Tasks to perform -
**1)** Retype the part of the essay on inherited beliefs that starts at "The birth of" and ends after "form this takes?".
**2)** In the essay on inherited beliefs, why does age bring the duty to return to the source and the history of a thing? Answer in one to three sentences.
**3)** Carry on the essay on inherited beliefs from the point where it stops.

(Source extract)

A CLEAN PIPELINE
All human life comes through the birth canal. So do all human institutions and cultural traditions, even church.
We receive a tradition, a religion, from our family, our culture. Everything we receive comes through a pipeline — a preordained, organized framework of beliefs and presuppositions that someone else formulated as true, for that period and place. It has a history; it evolved over time. This is as it should be, as parents and elders want to pass on what they consider important to their young. This offers our young a ground, a foundation from which to journey.
The problem comes when we are unconscious of how our inherited beliefs shape our perceptions and our choices, or are unaware of the history of how they came to us. We tend to accept only what conforms to our worldview, our pipeline, even if this pipeline isn’t pure, is contaminated by bias. Age brings with it the responsibility to return to the source, the beginnings, to the history of a thing, in order to understand how it came to be what it is. It might be helpful to review a short history of how humankind came to identify sacred energies.
Archaic man, as previously mentioned, projected the light outward, on to mythical gods who held the energy man did not. The Greeks began to study the light, thought man could know the light, like Plato’s images on the wall of the cave. These, too, were outside man. Hebrews introduced faith, the notion of light as Light, with the possibility of a relationship with this sacred other. Christianity witnessed to the light it saw in Jesus; then took it back and put the light in the church.
The birth of science came with Copernicus, Galileo, and Newton. Then Descartes placed the light in the principles of scientific materialism and the mind. We post-moderns, a conglomerate of all the above, tend to place the light in medical progress, technology, in outside interventions that promise to improve the quality of life.
Go back to even earlier accounts — early creation stories – to review our history. God called light out of darkness, in one fashion or another, modeled for us how this occurs – with the mystery of birth, with the cycles of earth and sky, with the evolution of humankind from unconscious to conscious being. Why would God show us how to call light out of darkness if God did not build into the universe itself the possibility of light continuously emerging from the darkness, in whatever form this takes?
God, Life, the Universe, showed us how to do this, continues to show us how to do this. But we keep projecting outside ourselves – projecting the light outside ourselves – on the fickle gods of progress, science, medicine, addiction, anyone or anything other than ourselves. One of my clients said to me, in earnest, “I’ve always wanted someone to make my life come true.”
This, I believe, is what Jesus tried to do – to make our life come true. Jesus proclaimed that the light, the kingdom, the presence of the sacred, is in us, in our human person. We found that too hard to believe, blasphemous in fact, so we made Jesus into God. We couldn’t then, and find it hard now to believe that the light is in us. We built a church and put Jesus above us. The light was in Jesus, but not in us. We’re merely human.

(End Source extract)
(Data provided)

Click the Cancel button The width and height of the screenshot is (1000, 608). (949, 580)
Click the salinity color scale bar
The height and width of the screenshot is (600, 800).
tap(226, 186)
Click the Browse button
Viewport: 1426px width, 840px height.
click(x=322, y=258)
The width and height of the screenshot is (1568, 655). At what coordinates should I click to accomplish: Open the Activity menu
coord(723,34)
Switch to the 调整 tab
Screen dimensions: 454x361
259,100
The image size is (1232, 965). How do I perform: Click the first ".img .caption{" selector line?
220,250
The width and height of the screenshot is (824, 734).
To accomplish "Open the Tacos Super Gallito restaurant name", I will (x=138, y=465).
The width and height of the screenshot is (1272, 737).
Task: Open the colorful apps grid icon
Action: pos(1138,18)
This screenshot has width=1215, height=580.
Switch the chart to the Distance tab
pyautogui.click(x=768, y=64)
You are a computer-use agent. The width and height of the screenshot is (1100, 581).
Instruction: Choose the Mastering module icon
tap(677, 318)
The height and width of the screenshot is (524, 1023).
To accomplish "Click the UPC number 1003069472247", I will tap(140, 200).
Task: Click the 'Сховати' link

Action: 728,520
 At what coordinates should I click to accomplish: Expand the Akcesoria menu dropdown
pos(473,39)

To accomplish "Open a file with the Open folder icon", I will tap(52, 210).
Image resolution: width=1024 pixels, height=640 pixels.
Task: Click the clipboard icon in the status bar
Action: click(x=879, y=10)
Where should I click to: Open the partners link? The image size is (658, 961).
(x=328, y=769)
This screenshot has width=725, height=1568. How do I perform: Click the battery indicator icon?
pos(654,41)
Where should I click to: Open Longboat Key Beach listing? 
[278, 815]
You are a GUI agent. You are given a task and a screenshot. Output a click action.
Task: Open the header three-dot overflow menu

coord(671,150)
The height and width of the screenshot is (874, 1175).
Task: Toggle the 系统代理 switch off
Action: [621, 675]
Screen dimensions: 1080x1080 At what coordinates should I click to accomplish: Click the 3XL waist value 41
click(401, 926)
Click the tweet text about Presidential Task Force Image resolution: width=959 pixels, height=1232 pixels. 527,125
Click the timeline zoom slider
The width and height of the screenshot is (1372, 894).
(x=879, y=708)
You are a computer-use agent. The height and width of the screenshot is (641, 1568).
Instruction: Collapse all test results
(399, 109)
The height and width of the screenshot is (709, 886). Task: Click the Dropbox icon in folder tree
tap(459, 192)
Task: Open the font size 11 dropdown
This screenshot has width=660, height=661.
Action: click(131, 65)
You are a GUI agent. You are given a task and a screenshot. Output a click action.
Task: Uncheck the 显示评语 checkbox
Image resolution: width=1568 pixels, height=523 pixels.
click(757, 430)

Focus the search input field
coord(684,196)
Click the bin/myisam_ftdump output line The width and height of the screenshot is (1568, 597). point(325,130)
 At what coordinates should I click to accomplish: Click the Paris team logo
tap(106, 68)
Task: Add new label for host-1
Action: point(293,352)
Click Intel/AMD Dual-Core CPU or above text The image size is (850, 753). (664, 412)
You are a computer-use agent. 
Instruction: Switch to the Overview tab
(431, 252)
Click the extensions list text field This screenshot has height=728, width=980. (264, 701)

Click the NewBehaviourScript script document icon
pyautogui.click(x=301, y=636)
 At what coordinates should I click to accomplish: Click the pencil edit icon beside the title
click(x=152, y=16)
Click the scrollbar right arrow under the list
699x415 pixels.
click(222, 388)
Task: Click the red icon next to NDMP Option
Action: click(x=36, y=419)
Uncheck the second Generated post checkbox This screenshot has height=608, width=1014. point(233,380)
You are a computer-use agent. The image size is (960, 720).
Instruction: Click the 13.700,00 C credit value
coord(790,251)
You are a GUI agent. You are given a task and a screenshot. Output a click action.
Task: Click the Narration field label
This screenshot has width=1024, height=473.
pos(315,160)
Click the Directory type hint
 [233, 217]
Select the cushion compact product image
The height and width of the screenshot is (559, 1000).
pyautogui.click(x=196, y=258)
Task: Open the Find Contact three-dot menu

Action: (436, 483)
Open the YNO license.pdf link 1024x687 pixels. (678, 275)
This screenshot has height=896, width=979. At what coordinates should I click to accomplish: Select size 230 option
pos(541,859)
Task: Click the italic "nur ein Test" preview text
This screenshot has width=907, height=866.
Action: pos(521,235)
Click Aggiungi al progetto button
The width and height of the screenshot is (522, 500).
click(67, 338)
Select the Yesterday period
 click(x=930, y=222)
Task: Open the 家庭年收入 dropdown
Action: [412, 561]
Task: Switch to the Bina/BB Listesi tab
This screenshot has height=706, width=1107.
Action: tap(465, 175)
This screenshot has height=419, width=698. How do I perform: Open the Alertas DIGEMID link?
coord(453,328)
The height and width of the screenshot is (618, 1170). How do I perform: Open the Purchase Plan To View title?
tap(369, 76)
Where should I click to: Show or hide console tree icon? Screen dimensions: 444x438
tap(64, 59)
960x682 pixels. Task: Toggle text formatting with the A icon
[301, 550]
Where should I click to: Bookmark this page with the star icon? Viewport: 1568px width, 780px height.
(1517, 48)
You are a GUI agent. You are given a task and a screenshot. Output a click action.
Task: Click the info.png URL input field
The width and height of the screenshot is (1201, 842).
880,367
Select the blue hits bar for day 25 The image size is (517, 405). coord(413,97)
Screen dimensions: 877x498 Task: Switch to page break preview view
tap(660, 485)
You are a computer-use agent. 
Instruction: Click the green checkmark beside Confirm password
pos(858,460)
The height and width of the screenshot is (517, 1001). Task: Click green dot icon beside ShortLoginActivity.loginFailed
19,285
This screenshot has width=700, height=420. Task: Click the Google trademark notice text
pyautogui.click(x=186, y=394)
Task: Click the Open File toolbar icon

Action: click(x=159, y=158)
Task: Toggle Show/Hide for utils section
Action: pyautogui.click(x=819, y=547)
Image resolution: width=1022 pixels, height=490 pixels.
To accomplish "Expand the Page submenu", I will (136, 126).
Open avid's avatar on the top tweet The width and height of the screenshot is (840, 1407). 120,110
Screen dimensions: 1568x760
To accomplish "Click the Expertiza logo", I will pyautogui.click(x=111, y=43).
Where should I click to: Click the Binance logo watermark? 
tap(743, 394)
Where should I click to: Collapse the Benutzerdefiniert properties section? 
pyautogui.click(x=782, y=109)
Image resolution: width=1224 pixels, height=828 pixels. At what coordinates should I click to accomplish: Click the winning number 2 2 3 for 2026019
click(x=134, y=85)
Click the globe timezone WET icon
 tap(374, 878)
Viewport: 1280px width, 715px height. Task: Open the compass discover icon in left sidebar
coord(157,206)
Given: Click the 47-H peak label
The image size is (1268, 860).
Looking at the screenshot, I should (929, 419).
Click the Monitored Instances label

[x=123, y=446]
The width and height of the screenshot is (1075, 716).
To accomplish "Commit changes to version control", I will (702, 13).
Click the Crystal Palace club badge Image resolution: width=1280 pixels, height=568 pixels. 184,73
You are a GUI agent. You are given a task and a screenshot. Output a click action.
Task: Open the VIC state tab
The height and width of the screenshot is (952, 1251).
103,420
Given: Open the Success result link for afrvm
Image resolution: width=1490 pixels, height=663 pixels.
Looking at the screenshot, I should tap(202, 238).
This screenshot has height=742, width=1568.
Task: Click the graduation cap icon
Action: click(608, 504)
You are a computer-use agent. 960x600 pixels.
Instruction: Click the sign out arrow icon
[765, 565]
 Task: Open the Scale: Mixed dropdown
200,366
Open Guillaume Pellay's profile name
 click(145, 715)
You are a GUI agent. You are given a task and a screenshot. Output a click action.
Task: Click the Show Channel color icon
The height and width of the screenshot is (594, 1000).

(End Data provided)

Written responses -
**1)**
The birth of science came with Copernicus, Galileo, and Newton. Then Descartes placed the light in the principles of scientific materialism and the mind. We post-moderns, a conglomerate of all the above, tend to place the light in medical progress, technology, in outside interventions that promise to improve the quality of life.
Go back to even earlier accounts — early creation stories – to review our history. God called light out of darkness, in one fashion or another, modeled for us how this occurs – with the mystery of birth, with the cycles of earth and sky, with the evolution of humankind from unconscious to conscious being. Why would God show us how to call light out of darkness if God did not build into the universe itself the possibility of light continuously emerging from the darkness, in whatever form this takes?

**2)** Age brings this duty so that a person can understand how a thing came to be what it is. The essay says people are often unaware of how their inherited beliefs shape their perceptions and choices, or of how those beliefs came to them.

**3)**
Our pipeline – the belief into which we are born – is contaminated by our false sense of unworthiness and by our desire to have someone, something else provide this light for us. We continue to believe our saving grace is outside ourselves, when, in reality, it has been within us all along. This, perhaps, is what coming to consciousness is all about. And why it’s so hard.
If it’s up to us to save ourselves, we cry out, then we will surely fail. No, it must be in technology, in religion, in medical interventions, in science, in government’s ability to make a safer world. Until we are willing to “steal the fire of the gods” – again and again – to release the sacred light within ourselves on a one-by-one basis, we will continue to project outside ourselves and be content to see ourselves as lacking resources and waiting for a savior.
We resist the God in us, resist claiming the sacred energy within; we want someone else to take responsibility. God keeps trying to give the job away; we keep giving it back. We draw up laws we identify as God’s, project evil on the outside of us, and then build churches to keep us safe.
Having been raised Catholic, religion graced me with powerful symbols and liturgies and scriptures that fill my soul today. My metaphors have evolved, that’s all — my scriptures, my liturgies. My grandchildren are scriptures, nature my daily liturgy. These gift me with revelations of God’s nearness. By changing metaphors and meanings, I can choose to belong to a particular church or not. My “church” has taken on the circumference of life itself.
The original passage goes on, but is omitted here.